Сияла Лавра. Словно чьей-то бестелесной рукой отмеренный, скупо падал крупный киношный снег. Вслед босому человеку шли с железнодорожной станции бабы в платках, мужики с рюкзаками, интеллигенты, пристегнутые намертво к черным кейсам, волжские речники, выгнанные со службы, быстроглазые, узкоплечие монахи, сонные женщины, прапора, офицеры-летчики. Люди шли так же, как падал снег: редко, раздельно, друг с другом не сливаясь. Они не были похожи на притертых один к другому, обезличенных поспешаньем и тщетой столичных жителей, а на кого были похожи – сразу и не скажешь.
На разбросанные в раздражении камни? На разномастных, отбитых от стай собственных, а к чужим стаям так и не приставших птиц? На смешанный неравноверхий лес, всё тянущийся в небо, пусть даже и не имея для этого сил: так его пообъели, пообкорнали…
6
В небе было морозно и было ясно.
А внизу, на выгорбленной посадской земле было ясно лишь одно: здесь кончается понимание человека «единичного». Здесь кончается, как обрубленная железнодорожная ветка, простой и линейный путь узнавания жизни. Здесь, как трепещущий нерв, начинает звенеть и рассказывать себя – плохо выговариваемая, не всегда правильная, но все же искренне принесенная на суд к святому месту – чужая жизнь. Здесь в вечерней дымке зажигается, и невидимо сияет, слетая вниз то снежком, то светом, жестковатый, режущий язык и нёбо, ранящий нежные человечьи ступни и колени – близко-далёкий Восток.

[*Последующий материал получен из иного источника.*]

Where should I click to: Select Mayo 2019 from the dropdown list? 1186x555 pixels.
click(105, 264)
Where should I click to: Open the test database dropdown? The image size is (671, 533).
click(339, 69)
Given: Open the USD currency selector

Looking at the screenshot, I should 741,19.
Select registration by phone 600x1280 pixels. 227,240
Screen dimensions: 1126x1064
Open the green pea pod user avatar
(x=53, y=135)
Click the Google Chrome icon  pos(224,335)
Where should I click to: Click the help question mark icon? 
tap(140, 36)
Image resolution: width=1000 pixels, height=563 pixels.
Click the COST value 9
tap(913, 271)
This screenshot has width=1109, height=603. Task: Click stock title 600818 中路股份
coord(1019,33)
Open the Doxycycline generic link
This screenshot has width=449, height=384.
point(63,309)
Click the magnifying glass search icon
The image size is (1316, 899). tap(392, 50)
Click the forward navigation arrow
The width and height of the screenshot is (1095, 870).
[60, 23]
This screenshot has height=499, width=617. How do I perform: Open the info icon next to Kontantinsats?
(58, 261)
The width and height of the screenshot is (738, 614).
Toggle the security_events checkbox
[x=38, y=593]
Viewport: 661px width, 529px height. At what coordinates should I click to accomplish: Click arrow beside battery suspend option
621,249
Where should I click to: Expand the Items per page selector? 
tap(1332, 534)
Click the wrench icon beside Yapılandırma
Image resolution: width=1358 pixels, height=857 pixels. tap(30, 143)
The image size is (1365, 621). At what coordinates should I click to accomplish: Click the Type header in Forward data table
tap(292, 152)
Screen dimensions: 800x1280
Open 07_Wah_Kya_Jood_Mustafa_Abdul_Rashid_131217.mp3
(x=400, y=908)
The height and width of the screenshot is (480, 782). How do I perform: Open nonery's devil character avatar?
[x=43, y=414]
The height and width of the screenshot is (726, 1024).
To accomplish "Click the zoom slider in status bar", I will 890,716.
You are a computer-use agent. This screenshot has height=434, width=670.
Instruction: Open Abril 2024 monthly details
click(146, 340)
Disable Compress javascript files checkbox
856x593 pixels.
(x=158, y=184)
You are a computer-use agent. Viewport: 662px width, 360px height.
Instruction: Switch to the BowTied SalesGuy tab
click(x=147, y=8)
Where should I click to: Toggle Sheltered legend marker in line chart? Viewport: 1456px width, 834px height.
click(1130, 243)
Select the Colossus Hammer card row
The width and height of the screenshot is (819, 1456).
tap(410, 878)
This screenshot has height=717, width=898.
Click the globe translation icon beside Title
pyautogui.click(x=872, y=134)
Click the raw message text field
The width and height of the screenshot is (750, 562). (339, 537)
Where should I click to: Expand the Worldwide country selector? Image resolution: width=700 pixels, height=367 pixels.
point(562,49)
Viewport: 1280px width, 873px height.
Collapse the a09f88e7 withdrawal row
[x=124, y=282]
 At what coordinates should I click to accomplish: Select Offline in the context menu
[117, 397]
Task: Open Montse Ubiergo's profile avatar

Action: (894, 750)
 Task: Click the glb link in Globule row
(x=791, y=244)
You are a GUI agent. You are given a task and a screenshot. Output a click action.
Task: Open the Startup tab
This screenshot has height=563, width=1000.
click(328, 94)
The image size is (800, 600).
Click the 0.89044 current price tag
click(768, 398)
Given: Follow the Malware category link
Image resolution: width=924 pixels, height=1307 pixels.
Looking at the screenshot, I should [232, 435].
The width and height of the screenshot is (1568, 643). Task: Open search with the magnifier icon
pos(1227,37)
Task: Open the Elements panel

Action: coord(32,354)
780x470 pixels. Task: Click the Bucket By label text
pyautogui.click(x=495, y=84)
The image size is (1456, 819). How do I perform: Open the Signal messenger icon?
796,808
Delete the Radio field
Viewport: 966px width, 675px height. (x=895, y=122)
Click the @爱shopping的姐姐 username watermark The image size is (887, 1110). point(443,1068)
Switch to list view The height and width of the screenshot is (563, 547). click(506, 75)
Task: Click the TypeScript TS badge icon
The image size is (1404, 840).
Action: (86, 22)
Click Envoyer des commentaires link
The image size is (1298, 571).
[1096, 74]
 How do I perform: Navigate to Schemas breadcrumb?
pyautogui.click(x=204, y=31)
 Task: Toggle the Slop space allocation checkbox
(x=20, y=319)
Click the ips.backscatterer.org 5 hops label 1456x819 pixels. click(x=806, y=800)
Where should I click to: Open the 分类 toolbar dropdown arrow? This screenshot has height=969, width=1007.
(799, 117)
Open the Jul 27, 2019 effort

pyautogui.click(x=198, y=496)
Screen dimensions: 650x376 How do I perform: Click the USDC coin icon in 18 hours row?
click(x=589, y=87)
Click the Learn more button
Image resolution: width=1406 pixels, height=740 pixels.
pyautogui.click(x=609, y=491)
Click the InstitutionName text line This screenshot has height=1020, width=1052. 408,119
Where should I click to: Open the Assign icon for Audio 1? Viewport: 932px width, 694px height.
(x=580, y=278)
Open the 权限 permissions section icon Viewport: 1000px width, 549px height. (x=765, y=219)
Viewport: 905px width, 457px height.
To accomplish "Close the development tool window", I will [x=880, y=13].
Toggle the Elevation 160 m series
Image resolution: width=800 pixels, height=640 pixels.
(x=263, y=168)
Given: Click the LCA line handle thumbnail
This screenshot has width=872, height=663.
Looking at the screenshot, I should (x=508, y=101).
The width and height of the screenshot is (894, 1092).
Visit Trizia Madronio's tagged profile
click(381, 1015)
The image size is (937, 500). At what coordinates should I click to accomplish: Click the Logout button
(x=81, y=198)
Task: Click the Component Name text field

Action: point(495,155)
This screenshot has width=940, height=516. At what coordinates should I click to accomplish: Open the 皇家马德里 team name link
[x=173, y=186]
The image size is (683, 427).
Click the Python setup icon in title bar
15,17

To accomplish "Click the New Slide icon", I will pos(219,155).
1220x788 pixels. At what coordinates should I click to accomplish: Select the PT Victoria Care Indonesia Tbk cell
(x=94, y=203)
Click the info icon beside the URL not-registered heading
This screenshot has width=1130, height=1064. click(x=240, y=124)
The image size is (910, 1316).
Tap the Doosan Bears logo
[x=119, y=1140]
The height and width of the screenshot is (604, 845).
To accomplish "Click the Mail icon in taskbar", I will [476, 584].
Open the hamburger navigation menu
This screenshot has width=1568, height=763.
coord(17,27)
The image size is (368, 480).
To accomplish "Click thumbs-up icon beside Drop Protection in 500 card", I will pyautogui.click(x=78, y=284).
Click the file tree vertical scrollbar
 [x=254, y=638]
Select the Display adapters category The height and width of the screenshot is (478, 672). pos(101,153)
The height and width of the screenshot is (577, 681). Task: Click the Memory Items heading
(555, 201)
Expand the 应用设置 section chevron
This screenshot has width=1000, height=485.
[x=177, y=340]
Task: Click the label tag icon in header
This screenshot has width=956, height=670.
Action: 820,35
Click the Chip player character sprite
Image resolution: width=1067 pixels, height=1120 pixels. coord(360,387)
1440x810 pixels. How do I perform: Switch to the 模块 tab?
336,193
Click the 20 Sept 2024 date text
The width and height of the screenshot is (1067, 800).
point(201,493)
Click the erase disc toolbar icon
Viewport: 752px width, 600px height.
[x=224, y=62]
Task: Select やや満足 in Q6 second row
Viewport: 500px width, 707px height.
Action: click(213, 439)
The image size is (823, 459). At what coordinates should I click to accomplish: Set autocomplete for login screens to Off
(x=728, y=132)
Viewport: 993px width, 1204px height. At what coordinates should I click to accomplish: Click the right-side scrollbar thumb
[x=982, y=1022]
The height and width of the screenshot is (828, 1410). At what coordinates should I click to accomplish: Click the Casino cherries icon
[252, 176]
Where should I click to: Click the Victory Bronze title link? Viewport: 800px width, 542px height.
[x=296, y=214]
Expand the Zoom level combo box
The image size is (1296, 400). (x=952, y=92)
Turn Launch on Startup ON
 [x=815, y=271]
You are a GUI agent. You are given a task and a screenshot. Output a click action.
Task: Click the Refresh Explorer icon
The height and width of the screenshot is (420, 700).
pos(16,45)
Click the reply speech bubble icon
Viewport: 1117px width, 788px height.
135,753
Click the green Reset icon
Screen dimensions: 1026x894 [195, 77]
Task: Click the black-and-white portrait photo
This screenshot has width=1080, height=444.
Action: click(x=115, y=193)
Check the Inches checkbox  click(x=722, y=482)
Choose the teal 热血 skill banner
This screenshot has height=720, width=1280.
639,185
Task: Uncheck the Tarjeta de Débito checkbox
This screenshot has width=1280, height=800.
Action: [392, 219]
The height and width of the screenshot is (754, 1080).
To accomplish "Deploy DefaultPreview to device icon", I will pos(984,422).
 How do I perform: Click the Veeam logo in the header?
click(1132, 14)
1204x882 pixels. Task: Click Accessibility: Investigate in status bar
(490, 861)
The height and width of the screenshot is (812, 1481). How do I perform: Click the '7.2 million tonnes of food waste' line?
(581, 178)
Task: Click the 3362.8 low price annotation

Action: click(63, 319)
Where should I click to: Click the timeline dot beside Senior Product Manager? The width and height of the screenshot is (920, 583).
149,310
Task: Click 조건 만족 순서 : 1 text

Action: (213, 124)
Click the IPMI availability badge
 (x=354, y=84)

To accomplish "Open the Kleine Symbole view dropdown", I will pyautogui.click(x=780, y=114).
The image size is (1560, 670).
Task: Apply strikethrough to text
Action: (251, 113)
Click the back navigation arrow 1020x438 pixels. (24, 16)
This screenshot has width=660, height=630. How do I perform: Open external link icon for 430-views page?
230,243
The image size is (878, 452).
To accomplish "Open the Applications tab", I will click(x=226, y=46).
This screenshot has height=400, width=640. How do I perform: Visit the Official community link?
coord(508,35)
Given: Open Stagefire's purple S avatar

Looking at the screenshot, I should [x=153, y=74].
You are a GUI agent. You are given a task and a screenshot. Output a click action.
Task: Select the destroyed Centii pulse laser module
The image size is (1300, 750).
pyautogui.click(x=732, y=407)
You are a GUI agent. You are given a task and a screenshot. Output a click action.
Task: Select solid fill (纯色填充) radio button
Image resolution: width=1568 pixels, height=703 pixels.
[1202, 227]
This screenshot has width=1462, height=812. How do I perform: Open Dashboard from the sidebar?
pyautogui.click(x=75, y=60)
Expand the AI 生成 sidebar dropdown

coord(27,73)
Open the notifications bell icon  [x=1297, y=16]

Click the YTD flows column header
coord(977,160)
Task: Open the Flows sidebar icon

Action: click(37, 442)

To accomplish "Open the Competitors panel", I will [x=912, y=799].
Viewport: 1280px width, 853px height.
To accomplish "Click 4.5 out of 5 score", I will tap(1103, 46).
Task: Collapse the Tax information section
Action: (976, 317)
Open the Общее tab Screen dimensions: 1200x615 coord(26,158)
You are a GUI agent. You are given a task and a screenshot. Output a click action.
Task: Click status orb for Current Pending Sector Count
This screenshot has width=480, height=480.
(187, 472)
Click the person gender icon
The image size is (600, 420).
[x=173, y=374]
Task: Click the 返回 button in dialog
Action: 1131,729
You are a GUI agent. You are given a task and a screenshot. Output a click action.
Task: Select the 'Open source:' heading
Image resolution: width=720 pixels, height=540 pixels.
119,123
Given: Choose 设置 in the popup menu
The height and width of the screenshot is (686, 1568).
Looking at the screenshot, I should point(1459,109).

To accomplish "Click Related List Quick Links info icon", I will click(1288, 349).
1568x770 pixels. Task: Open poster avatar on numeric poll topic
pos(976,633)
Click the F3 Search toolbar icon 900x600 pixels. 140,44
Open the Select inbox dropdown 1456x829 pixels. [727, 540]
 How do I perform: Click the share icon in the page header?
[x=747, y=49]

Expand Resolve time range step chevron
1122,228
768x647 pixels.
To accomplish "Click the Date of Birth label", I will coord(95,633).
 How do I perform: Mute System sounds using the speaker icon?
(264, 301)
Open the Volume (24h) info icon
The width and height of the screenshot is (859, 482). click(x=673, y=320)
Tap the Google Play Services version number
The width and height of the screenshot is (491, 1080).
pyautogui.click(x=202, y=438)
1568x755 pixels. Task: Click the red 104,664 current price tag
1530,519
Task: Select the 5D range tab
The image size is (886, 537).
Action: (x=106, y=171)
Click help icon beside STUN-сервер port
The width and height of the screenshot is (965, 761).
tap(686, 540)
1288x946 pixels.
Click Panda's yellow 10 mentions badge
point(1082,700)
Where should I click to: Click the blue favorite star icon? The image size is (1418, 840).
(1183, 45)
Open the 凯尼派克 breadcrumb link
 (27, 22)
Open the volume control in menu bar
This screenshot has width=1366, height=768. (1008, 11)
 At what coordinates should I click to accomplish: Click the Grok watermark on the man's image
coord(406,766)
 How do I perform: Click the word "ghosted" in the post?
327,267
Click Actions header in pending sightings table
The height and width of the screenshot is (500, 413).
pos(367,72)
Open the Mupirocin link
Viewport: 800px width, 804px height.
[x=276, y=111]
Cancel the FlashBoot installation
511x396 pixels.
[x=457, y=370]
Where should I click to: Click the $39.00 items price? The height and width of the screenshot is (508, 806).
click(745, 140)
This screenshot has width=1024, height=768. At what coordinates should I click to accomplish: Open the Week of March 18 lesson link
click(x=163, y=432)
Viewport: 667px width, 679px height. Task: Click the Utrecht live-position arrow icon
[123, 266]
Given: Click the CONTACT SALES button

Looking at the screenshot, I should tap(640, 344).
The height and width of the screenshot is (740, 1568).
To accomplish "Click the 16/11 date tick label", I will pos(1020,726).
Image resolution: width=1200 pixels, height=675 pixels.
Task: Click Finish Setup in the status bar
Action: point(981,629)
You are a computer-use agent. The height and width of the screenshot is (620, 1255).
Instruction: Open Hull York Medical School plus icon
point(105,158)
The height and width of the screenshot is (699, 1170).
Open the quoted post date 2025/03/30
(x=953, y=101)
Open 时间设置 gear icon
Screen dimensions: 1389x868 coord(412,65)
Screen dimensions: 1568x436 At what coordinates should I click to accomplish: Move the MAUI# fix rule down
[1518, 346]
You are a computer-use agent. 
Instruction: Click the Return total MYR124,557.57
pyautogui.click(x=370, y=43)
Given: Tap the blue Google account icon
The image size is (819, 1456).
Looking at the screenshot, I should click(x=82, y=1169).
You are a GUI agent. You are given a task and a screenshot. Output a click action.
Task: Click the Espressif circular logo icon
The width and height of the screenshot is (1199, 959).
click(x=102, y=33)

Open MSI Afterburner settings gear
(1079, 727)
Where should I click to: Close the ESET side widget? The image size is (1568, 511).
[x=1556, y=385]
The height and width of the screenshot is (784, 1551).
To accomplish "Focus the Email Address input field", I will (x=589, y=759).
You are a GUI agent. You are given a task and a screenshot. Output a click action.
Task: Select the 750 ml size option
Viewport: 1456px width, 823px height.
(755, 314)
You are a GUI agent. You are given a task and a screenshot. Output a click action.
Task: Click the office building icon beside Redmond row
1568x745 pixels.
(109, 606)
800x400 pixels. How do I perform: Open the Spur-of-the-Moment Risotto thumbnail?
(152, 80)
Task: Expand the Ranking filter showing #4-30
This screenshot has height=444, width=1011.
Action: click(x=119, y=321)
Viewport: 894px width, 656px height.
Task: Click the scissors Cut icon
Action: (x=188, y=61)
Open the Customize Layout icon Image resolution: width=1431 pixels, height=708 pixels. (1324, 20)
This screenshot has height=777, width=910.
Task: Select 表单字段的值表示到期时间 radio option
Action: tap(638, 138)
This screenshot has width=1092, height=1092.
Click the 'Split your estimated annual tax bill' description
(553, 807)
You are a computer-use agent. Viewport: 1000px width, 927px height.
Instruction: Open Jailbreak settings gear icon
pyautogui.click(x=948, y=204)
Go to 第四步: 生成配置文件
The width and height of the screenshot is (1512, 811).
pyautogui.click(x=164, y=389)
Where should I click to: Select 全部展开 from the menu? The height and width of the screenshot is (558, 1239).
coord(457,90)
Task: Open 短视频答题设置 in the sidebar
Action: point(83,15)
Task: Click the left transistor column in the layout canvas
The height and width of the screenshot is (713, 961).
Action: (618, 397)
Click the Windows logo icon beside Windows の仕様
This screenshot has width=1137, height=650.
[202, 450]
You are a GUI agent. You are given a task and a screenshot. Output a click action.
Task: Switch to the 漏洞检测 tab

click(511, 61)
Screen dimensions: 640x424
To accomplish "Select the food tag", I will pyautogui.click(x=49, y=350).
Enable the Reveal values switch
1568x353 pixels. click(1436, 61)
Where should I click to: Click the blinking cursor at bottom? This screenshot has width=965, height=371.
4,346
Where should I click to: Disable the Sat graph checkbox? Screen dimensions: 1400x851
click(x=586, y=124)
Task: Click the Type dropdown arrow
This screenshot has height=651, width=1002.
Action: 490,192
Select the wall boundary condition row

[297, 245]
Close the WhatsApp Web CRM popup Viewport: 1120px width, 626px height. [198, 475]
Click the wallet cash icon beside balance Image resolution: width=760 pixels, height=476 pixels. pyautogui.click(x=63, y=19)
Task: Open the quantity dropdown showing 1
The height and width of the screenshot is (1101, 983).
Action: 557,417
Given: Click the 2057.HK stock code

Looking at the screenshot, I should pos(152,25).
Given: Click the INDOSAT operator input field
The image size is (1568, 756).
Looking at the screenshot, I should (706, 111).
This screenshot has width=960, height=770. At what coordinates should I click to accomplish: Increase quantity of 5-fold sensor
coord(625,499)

Здесь кончается Москва и начинается Россия.
Как приходят слова? Через слух, через слух!
Только закрыв глаза, только вслепую, на ощупь, – чувствуешь, как идет жизнь.
Она идет? Идет, еще как! Каменно идет и тяжело, а потом – легко и воздушно. Она идет, летит над Стрелецкими могилами и Тешиловской дорогой, над урочищем Белые Боги и Бесовым лугом, цепляет краями Рахмановские пустоши и Юдин прудок, оставляет позади речку Торгошу, Инобожскую дорогу, Воробьев овраг. Она идет-летит к нашему подмосковному дому, и входит в него, и проносит свое хлюпающее, заполненное сработанным воздухом и семенем женское тело над квадратиками паркета, над узким ковриком… Ближе, ближе, к столу, к постели!